Dans ce concours heureux brillaient de toutes parts
Le sentiment, le charme et l’amour des beaux-arts.
Sur quarante rivaux qui briguaient son suffrage,
Est-ce peu qu’aux traits séduisans
De votre muse de quinze ans,
L’Académie ait dit : « Jeune homme, allons ! courage ! »

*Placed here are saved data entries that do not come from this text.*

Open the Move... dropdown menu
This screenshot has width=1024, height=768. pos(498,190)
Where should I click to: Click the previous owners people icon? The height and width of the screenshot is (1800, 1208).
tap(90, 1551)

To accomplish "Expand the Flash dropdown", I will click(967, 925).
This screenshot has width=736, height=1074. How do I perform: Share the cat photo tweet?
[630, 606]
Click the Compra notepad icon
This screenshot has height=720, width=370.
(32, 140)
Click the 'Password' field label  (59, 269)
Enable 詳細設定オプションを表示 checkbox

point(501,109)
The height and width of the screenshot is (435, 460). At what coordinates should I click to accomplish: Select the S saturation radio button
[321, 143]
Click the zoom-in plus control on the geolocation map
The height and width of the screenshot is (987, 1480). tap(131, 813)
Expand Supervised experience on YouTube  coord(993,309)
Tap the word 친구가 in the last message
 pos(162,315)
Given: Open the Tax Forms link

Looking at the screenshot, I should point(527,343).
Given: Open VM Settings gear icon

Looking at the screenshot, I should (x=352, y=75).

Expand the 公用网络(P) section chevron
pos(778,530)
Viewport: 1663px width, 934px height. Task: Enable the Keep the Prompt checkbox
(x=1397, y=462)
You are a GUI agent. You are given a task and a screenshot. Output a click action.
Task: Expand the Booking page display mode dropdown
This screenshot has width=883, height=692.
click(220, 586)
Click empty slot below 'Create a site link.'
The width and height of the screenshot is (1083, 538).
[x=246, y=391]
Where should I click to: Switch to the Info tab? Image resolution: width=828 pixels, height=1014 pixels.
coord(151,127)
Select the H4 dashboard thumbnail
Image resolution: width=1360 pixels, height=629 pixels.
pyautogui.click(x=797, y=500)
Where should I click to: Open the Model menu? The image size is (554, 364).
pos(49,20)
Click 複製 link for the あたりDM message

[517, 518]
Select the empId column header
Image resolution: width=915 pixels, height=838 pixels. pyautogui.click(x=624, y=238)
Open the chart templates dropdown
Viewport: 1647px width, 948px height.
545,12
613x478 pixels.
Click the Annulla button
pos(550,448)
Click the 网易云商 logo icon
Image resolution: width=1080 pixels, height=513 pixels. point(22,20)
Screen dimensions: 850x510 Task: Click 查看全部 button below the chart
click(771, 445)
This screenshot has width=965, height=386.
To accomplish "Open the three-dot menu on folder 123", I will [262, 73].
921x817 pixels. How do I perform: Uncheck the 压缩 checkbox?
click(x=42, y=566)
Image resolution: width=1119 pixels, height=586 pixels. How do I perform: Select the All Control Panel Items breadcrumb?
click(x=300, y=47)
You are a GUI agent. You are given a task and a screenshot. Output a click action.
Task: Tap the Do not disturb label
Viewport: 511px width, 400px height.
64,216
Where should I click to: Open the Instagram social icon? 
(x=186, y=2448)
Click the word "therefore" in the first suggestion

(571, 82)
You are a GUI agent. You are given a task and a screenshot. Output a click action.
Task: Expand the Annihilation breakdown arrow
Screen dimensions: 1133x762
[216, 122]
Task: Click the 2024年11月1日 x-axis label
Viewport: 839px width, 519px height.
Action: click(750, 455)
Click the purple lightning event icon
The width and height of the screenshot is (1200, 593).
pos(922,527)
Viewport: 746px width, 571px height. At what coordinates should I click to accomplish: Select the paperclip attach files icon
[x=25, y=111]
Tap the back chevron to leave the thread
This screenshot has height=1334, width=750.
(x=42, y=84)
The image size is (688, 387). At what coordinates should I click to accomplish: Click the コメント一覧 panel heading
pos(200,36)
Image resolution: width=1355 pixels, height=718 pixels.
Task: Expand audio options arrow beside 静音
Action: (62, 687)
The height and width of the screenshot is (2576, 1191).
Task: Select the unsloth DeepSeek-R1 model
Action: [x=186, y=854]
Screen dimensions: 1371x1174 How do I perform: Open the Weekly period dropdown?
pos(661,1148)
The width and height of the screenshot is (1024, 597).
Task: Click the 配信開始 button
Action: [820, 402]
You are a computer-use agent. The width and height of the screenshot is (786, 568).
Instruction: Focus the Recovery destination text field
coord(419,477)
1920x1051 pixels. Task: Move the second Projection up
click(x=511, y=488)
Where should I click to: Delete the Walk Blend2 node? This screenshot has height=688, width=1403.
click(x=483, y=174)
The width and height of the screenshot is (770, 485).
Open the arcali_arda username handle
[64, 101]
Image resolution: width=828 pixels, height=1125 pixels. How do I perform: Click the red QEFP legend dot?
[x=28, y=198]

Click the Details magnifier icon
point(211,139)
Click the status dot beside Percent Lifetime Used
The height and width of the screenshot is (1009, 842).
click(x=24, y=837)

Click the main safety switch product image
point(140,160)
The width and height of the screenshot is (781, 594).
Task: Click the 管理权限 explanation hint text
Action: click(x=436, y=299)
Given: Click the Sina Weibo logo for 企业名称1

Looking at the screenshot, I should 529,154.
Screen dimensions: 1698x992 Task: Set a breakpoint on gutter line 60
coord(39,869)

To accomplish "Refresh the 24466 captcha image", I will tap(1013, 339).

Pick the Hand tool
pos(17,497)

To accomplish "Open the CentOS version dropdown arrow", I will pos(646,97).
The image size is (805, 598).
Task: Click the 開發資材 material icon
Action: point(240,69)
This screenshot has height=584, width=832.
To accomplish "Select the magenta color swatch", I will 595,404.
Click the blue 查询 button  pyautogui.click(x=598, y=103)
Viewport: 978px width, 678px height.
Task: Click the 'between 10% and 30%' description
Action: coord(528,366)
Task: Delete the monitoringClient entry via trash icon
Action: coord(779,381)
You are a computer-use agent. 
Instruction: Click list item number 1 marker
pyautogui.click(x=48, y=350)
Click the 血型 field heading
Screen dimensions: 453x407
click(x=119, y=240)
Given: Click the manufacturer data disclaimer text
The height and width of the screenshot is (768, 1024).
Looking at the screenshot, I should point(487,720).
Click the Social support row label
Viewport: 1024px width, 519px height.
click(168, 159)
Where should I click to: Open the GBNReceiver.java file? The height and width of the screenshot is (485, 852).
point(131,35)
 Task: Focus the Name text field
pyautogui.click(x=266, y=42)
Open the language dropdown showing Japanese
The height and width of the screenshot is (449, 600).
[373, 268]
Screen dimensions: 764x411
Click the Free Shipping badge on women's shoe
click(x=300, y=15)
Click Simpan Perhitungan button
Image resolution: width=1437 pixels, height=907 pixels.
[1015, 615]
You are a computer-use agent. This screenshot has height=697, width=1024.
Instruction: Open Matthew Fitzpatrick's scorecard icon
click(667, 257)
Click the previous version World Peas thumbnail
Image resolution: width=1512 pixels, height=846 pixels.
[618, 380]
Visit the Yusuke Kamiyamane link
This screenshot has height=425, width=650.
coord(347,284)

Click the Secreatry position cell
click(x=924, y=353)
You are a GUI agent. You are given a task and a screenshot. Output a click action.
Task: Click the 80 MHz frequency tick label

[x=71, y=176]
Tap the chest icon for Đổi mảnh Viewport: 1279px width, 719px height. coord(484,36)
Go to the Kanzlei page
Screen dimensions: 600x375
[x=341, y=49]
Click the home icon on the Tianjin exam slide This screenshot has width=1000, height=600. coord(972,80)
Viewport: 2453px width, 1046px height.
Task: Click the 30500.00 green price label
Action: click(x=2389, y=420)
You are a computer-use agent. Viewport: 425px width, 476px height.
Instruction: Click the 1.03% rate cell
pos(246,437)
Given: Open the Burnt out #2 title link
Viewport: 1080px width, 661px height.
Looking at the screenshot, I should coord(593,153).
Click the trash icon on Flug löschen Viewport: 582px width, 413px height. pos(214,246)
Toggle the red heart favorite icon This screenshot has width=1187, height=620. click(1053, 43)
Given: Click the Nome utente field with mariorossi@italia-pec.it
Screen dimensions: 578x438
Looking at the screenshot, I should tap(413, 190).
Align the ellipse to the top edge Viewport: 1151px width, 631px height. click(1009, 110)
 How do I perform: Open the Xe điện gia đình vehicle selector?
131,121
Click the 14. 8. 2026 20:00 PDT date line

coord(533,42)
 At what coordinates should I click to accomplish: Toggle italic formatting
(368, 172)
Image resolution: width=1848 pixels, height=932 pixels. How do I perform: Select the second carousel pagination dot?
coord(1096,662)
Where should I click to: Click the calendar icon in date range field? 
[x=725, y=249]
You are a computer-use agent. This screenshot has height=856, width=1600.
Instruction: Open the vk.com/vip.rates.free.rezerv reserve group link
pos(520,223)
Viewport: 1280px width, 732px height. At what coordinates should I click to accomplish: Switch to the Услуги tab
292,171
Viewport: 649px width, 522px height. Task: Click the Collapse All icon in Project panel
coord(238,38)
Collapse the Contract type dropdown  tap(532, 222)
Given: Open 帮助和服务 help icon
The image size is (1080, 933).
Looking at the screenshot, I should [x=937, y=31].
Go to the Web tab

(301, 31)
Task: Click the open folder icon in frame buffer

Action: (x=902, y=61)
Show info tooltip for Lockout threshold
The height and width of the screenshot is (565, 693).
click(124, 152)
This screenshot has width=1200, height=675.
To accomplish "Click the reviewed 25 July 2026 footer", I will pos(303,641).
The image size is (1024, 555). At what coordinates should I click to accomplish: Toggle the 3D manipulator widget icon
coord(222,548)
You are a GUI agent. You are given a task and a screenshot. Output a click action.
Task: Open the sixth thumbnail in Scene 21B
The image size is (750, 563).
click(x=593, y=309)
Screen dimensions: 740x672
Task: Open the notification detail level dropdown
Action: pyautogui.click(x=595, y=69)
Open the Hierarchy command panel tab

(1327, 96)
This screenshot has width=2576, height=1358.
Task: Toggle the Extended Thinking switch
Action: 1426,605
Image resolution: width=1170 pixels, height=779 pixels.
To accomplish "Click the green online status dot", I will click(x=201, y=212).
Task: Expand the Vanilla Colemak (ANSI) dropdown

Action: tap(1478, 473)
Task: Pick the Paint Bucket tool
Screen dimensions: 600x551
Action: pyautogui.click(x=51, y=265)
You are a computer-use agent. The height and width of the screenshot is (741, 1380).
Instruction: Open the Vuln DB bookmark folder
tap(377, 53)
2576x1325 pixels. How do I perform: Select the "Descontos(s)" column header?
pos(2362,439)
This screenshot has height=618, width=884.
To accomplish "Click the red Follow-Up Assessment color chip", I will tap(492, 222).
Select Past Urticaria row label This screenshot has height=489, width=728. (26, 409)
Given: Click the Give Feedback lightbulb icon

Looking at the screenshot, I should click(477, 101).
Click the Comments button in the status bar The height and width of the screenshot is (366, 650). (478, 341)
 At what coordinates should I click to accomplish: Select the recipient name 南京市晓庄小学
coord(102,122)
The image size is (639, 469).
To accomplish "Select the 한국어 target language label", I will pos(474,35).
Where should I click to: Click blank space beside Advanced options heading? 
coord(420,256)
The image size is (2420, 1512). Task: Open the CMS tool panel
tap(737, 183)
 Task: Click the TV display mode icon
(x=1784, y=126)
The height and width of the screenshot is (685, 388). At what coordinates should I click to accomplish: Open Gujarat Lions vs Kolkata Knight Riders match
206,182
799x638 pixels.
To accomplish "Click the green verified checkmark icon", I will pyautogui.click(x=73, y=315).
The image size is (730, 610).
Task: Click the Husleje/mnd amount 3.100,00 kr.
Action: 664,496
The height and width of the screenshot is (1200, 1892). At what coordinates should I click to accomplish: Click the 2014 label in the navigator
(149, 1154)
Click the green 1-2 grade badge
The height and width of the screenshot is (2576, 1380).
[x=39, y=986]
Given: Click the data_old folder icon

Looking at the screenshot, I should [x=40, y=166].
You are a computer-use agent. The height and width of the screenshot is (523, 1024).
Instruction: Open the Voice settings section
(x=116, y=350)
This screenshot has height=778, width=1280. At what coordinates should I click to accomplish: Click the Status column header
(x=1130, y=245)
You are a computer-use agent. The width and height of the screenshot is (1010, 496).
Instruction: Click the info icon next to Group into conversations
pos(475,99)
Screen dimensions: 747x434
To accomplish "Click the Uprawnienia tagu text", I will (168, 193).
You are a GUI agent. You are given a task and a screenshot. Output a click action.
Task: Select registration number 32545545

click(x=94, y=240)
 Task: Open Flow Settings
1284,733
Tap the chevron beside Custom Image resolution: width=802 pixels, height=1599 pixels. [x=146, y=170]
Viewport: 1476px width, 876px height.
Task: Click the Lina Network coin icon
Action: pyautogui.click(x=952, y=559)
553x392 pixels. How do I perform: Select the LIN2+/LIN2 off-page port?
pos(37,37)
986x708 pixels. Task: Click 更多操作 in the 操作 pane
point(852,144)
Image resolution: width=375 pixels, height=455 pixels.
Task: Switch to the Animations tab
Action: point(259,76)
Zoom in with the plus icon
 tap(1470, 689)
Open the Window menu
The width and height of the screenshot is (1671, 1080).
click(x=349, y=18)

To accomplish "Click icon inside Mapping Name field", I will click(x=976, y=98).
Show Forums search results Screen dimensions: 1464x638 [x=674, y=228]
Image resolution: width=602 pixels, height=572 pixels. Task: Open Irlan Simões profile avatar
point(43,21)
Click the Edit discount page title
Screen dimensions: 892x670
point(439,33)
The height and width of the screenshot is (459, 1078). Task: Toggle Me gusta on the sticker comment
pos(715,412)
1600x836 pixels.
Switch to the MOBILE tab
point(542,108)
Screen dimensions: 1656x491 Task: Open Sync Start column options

  1. Je vois que ce récit a été fort contesté dans une publication en deux volumes, les Poëtes lauréats de l’Académie française, recueillis par MM. Edmond Biré et Émile Grimaud (1864). M. Ed. Biré, auteur de l’article qui me réfute, a fort triomphé en m’opposant le récit de la même anecdote littéraire, un peu autrement présentée dans le livre intitulé Victor Hugo raconté par un témoin de sa vie. Il se pourrait pourtant que ce témoin et moi nous eussions puisé à la même source. Mais on sait que de tels souvenirs, quand on les raconte de vive voix et qu’on ne les serre pas de près, sont sujets à s’exagérer un peu, et c’est ce qui sera arrivé ici. Il reste bien certain que les académiciens doutèrent de l’âge réel de l’auteur (« Si véritablement il n’a que cet âge, » est-il dit dans le rapport de M. Raynouard), et ce doute, qui impliquait le soupçon d’une certaine supercherie, put bien influer sur leur jugement.